OpenAI Introduces New Model o1, Significantly Surpassing GPT-4o

2 минуты

20 сентября

OpenAI has officially unveiled its new product—a generative AI model codenamed Strawberry, officially named OpenAI o1.

More precisely, o1 is a collection of models. Two of them are available today in ChatGPT and through the OpenAI API: o1-preview and o1 mini (a smaller and more affordable version). To access them, you need to subscribe to ChatGPT Plus or Team. Enterprise and Edu users will gain access early next week.

Currently, the capabilities of the o1 chatbot are somewhat limited. It cannot browse web pages or analyze files (yet). It also has speed restrictions: weekly limits are set at 30 messages for o1-preview and 50 for o1-mini. Additionally, the models are expensive: on the API, o1-preview costs $15 per million input tokens (three times more than GPT-4o) and $60 per million output tokens (four times more than GPT-4o).

OpenAI states that it plans to make o1-mini accessible to all ChatGPT users, though no release date has been announced yet.

According to OpenAI, o1 avoids some of the reasoning pitfalls that often trip up generative AI models because it can effectively fact-check, spending more time examining all aspects of a command or question.

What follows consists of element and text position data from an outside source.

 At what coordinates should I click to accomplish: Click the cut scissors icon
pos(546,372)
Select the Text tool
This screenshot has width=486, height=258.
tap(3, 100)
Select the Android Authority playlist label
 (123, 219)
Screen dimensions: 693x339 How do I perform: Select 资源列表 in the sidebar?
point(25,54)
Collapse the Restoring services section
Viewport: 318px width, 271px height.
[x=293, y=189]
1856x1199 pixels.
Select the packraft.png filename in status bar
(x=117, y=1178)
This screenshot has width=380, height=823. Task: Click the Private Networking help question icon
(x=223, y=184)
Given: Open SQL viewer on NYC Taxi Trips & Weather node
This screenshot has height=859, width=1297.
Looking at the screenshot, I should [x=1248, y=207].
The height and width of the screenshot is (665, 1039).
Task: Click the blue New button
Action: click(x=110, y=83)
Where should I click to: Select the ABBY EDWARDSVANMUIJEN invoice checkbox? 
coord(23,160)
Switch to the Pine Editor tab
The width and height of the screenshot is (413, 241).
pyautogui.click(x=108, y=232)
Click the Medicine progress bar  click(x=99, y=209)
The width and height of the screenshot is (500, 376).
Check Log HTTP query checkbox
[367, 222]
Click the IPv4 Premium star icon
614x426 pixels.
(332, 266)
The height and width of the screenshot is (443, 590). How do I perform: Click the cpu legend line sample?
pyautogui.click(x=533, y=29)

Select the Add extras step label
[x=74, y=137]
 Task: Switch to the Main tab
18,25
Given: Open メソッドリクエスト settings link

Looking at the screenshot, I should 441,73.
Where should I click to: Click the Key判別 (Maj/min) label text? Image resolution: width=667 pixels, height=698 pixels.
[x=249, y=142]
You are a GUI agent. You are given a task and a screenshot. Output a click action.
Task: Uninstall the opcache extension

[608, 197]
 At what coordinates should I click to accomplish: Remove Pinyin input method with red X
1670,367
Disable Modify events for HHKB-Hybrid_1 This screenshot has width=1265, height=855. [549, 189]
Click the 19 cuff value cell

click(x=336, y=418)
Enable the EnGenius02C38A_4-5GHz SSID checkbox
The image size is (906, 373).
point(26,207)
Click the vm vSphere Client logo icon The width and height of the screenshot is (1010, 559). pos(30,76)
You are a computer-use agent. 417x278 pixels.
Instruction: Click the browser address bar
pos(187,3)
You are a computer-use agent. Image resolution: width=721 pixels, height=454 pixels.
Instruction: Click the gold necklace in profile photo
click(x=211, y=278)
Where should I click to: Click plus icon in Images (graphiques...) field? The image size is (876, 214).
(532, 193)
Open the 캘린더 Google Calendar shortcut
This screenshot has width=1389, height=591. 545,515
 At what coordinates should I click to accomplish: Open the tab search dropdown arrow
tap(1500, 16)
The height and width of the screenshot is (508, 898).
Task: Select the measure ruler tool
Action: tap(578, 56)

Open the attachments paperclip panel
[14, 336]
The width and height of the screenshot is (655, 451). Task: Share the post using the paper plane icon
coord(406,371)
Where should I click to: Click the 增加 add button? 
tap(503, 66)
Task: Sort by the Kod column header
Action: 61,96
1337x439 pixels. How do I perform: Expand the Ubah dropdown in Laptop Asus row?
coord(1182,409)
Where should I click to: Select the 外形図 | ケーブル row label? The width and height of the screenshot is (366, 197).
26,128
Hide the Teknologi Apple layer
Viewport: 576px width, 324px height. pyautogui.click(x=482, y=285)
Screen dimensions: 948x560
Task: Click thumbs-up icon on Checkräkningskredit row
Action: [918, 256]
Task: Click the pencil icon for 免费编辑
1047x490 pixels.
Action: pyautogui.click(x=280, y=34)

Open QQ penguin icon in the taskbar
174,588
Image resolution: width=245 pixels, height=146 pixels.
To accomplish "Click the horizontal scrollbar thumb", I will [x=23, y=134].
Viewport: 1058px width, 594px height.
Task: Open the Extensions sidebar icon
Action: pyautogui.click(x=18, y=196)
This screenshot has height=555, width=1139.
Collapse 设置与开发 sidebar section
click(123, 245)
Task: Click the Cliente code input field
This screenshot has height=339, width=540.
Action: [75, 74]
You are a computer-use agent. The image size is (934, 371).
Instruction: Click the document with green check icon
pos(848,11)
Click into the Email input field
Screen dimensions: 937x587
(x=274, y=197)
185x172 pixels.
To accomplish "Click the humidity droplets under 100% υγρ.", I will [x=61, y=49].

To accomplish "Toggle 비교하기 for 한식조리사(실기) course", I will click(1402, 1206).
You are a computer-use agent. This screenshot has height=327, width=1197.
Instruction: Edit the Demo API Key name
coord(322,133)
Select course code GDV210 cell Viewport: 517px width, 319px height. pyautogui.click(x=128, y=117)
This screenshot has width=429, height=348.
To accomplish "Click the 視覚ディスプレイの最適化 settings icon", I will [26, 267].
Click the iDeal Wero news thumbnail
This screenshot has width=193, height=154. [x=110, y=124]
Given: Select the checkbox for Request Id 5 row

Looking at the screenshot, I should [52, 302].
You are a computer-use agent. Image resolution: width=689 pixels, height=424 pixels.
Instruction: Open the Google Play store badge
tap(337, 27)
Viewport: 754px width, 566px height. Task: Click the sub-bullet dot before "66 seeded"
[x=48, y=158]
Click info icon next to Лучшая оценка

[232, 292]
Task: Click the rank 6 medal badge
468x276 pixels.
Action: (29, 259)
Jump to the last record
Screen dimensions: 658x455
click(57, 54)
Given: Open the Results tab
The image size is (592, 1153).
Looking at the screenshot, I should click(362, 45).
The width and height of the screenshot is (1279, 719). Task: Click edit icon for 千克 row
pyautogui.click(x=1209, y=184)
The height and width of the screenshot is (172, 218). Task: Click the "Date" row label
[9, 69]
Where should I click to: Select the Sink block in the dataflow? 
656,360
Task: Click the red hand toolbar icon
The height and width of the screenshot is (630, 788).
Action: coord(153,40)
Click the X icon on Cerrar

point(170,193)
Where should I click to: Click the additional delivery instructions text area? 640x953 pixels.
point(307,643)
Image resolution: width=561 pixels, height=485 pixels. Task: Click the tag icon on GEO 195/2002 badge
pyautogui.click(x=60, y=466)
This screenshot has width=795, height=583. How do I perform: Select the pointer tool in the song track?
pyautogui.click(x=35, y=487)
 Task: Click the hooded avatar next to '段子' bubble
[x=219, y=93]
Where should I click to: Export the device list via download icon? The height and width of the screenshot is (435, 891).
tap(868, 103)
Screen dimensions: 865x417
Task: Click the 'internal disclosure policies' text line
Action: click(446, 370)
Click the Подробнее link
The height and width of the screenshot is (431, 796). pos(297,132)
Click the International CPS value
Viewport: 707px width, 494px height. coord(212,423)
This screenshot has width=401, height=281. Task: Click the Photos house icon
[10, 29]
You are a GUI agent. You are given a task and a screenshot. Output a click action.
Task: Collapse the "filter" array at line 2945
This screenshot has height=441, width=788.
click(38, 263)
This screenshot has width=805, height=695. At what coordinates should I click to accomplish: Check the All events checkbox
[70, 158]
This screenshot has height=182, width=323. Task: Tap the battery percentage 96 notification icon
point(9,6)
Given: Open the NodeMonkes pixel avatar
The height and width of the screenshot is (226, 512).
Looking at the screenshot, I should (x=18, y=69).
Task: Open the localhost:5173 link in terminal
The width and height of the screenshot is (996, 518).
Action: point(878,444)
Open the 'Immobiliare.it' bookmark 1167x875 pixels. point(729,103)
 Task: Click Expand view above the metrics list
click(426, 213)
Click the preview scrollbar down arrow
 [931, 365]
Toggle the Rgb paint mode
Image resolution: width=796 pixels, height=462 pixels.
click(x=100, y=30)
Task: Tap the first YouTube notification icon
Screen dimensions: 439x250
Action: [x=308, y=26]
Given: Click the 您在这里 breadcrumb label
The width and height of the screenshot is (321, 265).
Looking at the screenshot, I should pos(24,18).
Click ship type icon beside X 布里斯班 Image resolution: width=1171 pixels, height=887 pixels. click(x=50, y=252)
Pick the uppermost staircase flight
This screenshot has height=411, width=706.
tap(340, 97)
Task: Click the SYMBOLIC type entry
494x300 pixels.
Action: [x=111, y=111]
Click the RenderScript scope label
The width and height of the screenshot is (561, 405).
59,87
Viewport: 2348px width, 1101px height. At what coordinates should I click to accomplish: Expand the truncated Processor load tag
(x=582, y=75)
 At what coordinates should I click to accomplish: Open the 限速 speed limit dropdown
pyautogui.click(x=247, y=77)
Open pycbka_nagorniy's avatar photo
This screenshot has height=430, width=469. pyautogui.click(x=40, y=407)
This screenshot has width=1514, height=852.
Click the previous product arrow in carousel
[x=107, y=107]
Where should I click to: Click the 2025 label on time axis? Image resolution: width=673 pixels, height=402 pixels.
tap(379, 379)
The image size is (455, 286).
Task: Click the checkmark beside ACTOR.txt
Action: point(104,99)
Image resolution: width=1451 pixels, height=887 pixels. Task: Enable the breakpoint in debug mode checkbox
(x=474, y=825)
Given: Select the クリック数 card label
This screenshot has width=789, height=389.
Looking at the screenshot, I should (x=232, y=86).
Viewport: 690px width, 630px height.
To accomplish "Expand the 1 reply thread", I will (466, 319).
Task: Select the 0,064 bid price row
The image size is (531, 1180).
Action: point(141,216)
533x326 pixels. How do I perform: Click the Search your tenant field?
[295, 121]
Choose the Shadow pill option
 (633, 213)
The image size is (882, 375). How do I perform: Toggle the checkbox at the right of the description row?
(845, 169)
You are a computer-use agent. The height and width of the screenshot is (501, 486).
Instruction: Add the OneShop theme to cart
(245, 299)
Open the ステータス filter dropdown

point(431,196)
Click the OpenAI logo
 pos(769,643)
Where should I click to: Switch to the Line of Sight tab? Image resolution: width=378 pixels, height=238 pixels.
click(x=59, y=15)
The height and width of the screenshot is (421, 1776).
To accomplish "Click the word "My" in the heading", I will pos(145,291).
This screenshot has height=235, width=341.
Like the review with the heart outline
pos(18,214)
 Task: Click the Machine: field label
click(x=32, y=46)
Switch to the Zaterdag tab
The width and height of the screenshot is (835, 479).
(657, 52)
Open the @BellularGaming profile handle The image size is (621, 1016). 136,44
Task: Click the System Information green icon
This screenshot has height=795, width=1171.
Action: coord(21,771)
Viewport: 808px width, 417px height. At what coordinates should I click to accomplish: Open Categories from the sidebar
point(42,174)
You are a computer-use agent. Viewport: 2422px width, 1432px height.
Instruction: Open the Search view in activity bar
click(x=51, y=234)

The company reports that o1, which originated from OpenAI's internal project known as Q, excels in tasks involving math and programming. However, what truly sets o1, a text-only model, apart from other generative AI models is its ability to "think" before responding to queries.

When given extra time to reflect, o1 can approach tasks comprehensively—planning ahead and executing a sequence of actions over an extended period, helping it arrive at the correct answer. This makes o1 especially suitable for tasks that require synthesizing results from multiple subtasks.

"o1 learns through reinforcement learning, where the system is trained with rewards and penalties to think before answering using a private chain of thought," said Noam Brown, a research scientist at OpenAI.

According to OpenAI, o1 correctly solved 83% of the problems on the qualifying exam for the International Mathematical Olympiad for high school students, compared to only 13% for GPT-4o.

Overall, OpenAI claims that o1 should excel at data analysis, scientific research, and coding tasks.

However, there is a downside: o1 can be slower than other models, depending on the query. Some answers may take the model more than ten seconds. Fortunately, the chatbot version of o1 shows progress by displaying a label for the current subtask it is working on.

Given the unpredictable nature of generative AI models, o1 likely has other flaws and limitations. Noam Brown admitted that o1 also makes mistakes in games like Tic-Tac-Toe and doesn't respond as well to factual knowledge questions as other models.

Interestingly, OpenAI could have shown users o1's raw "chains of thought" but decided against it, opting instead for "model-generated summaries." Why? In its blog, the company cited "competitive advantage" as one of the reasons.

"We acknowledge the downsides of this decision. We strive to partially mitigate them by training the model to incorporate any useful insights from the chain of thought into the response," writes OpenAI.

OpenAI may be the first to release o1. But if competitors soon follow with comparable models, the real challenge for the company will be making o1 widely available.